We’ve been working on this for several months and hoped to get it out sooner, but there have been delays caused by problems picked up with production traffic. As we already use a web service architecture, I have been able to drop in this complete rewrite with no impact to the existing clients – the internal APIs remain the same. This has meant I’ve been able to test against production traffic because the data can be mirrored.
It’s not until you run real traffic through a system over a period of time that you find problems.
- The default logging in Celery is extremely verbose. This caused our logs to fill up very quickly with an INFO log line being logged for every processed queue item.
- Connection pooling in the Python requests library is set too low. The default connection pool size in Python requests is 10. This is insufficient for high volume requests because the pool will be quickly exhausted with an
HttpConnectionPool is full, discarding connectionerror. I needed to implement a custom HTTP adapter to fix this.
- Some of our client code is still in PHP. We use a pseudo asynchronous method of posting where the HTTP connection is closed immediately and the response ignored. This works fine with Apache (our old setup) but Nginx thinks the client has closed the connection and terminates the internal request. The workaround was to quickly loop through the response.

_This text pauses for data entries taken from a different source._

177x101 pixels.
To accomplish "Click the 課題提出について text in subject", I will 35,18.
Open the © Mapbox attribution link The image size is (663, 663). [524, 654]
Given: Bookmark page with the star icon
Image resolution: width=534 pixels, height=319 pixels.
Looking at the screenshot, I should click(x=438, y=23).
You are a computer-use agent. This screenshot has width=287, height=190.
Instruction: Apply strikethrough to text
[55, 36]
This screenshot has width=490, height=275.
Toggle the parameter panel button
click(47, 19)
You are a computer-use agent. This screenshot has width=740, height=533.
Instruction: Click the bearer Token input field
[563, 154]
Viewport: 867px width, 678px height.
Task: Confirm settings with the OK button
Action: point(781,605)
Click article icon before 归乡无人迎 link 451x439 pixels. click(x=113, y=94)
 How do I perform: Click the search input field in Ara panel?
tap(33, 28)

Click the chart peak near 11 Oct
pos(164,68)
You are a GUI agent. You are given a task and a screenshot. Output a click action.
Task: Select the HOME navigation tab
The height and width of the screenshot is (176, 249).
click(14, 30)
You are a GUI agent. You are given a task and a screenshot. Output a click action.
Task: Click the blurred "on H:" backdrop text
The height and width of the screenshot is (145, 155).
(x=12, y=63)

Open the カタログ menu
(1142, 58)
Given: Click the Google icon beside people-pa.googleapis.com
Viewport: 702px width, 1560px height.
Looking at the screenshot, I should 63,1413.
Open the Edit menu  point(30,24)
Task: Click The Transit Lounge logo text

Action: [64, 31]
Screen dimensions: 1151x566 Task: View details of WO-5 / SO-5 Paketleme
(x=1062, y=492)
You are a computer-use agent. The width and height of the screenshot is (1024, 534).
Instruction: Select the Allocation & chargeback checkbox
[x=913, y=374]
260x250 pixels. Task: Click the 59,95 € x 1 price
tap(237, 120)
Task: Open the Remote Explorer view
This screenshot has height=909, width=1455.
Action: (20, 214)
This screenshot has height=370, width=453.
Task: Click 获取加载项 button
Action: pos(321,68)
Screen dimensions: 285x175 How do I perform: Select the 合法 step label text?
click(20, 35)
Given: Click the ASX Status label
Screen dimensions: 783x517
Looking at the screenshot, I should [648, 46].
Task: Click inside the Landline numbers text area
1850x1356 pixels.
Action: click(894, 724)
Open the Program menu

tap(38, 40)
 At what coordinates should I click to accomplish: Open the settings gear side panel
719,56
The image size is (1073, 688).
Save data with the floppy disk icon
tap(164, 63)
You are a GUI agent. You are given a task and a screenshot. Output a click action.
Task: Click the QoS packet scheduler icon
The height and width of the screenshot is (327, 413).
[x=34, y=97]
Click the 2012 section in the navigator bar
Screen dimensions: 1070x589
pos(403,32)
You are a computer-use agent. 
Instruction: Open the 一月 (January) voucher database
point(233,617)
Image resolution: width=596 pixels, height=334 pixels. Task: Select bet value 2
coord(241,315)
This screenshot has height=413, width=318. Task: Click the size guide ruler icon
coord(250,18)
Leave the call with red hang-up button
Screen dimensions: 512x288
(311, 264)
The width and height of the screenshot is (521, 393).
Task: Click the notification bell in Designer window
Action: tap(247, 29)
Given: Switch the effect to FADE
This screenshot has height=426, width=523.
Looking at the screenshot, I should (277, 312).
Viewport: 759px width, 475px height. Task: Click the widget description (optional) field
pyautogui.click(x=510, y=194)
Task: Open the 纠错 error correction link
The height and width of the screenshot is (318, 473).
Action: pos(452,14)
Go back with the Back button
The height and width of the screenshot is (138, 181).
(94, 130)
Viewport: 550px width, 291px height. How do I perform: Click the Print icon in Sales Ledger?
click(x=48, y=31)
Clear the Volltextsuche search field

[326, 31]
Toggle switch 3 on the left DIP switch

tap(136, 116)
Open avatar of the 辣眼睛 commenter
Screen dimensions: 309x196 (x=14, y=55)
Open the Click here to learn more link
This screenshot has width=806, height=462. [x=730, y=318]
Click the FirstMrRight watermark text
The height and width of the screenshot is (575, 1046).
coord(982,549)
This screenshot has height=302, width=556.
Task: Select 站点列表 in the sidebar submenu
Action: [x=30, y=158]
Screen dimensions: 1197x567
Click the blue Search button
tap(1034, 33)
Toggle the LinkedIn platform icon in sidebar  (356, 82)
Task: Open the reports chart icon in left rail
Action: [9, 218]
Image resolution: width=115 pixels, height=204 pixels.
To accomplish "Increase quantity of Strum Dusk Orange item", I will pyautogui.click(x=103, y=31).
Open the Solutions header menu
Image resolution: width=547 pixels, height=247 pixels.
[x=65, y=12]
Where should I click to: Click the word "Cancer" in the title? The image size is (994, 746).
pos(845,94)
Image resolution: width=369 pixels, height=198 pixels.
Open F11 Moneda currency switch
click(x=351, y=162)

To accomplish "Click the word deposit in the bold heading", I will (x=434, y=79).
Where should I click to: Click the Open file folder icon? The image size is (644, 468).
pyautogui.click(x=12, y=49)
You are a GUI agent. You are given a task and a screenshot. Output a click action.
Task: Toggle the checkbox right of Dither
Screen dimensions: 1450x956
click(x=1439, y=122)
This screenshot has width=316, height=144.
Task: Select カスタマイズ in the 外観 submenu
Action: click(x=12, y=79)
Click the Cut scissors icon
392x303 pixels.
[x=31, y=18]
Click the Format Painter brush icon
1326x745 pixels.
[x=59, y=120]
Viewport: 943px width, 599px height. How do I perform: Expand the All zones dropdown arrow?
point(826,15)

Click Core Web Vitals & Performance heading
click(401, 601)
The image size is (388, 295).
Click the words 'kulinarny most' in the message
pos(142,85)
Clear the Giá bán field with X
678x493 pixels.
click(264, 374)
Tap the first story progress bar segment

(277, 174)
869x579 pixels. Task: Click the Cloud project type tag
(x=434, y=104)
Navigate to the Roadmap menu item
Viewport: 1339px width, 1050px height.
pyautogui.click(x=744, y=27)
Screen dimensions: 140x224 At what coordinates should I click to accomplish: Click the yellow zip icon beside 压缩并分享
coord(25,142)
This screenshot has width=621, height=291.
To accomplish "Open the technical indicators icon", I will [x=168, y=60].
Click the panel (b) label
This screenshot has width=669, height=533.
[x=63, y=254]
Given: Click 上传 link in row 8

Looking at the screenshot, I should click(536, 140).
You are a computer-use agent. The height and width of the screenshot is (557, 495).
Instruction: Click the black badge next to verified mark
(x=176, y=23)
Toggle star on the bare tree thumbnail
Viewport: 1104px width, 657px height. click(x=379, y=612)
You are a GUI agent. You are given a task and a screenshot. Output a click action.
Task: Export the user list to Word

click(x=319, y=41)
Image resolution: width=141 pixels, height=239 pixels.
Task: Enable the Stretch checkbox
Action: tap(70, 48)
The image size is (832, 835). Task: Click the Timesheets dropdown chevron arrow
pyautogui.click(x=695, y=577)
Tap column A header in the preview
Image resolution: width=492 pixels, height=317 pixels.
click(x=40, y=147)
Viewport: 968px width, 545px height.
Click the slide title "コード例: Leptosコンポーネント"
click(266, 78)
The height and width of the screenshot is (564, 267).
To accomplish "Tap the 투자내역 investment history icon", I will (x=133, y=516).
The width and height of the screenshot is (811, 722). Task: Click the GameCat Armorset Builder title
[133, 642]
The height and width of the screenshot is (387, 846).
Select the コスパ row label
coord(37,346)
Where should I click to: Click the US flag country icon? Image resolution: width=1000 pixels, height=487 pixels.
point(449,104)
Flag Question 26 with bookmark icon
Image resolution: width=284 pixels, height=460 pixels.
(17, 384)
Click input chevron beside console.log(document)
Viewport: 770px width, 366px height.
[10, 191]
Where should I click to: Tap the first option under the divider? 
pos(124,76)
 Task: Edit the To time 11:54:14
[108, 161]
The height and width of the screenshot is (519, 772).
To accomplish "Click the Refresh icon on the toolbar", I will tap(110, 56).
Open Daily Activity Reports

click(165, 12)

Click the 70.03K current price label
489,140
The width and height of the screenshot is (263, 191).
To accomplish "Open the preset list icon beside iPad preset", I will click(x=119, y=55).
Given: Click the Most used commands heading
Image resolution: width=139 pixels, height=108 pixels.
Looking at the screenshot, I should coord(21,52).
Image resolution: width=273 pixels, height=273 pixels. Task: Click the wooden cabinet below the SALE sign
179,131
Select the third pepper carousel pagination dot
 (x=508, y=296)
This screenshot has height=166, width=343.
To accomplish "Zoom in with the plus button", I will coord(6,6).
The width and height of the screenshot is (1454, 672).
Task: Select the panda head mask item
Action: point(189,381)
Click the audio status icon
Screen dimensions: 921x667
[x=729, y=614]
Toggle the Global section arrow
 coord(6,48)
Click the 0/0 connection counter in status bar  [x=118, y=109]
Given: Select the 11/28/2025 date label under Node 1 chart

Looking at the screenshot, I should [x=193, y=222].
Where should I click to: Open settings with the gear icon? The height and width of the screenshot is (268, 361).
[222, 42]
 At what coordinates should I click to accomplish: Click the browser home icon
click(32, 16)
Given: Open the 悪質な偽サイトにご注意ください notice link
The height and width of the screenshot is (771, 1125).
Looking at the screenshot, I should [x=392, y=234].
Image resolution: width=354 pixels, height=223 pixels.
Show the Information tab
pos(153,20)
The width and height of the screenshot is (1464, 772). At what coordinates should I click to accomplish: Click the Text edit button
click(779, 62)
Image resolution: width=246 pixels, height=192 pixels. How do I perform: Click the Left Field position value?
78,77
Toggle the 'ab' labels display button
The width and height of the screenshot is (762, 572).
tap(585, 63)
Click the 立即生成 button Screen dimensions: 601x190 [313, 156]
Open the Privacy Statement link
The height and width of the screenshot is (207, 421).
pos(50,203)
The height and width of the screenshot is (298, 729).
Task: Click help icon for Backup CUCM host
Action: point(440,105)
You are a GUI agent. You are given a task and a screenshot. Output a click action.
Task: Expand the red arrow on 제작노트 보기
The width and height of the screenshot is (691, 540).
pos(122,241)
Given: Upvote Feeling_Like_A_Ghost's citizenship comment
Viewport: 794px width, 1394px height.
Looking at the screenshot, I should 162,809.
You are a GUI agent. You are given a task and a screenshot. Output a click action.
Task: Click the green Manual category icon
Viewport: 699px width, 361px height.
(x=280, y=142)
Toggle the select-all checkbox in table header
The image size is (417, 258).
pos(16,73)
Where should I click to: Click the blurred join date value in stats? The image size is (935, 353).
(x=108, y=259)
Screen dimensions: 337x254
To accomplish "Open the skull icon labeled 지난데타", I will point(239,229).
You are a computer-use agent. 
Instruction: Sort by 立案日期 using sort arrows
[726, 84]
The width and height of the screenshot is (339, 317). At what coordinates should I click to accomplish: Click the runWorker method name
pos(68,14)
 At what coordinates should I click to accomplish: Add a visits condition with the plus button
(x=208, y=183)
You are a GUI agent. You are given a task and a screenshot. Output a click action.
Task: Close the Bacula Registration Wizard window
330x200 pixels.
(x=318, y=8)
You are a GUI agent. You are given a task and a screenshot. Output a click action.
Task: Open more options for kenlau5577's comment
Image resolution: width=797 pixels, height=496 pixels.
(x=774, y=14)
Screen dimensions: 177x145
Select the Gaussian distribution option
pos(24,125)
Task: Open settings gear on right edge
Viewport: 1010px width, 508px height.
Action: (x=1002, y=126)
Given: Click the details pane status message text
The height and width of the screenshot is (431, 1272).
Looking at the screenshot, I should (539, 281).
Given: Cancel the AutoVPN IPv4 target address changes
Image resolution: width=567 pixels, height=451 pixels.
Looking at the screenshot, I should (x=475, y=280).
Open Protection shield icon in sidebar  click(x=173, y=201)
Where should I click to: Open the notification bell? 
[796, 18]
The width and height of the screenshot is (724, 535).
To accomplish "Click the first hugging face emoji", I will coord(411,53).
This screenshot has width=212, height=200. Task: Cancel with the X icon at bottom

- However, as we started to increase the load this workaround fell apart. This is because the code isn’t truly asynchronous so even though it was returning quickly (within 3ms), the load on our servers increased significantly. And when we simulated slowdowns, the entire server would grind to a halt waiting for responses. So instead we changed the Nginx config to ignore client aborts (see also our public Nginx Puppet manifest). Eventually we’ll remove all our PHP client code and use true asynchronous posts.
- A couple of bugs in Celery were found. One has been fixed and the other we’re still investigating and have a manual workaround for.
- We tested using a small 32GB SSD for the persistent data storage but this was unnecessary because all tasks usually get processed within a second (and so are in memory) and the disk size is too small to handle more than a few minutes of data store downtime where the queue is backing up. So instead we replaced the SSD with a large SATA2 drive.
This project is fairly simple in terms of the amount of code – just a few hundred lines – and very few moving parts (API endpoint + task processing). The complexity comes with the libraries we’re using and how they (and our own code) performs under heavy load. This is what causes the real delays in software projects. And for our customers, we hope to roll this new backend out very soon!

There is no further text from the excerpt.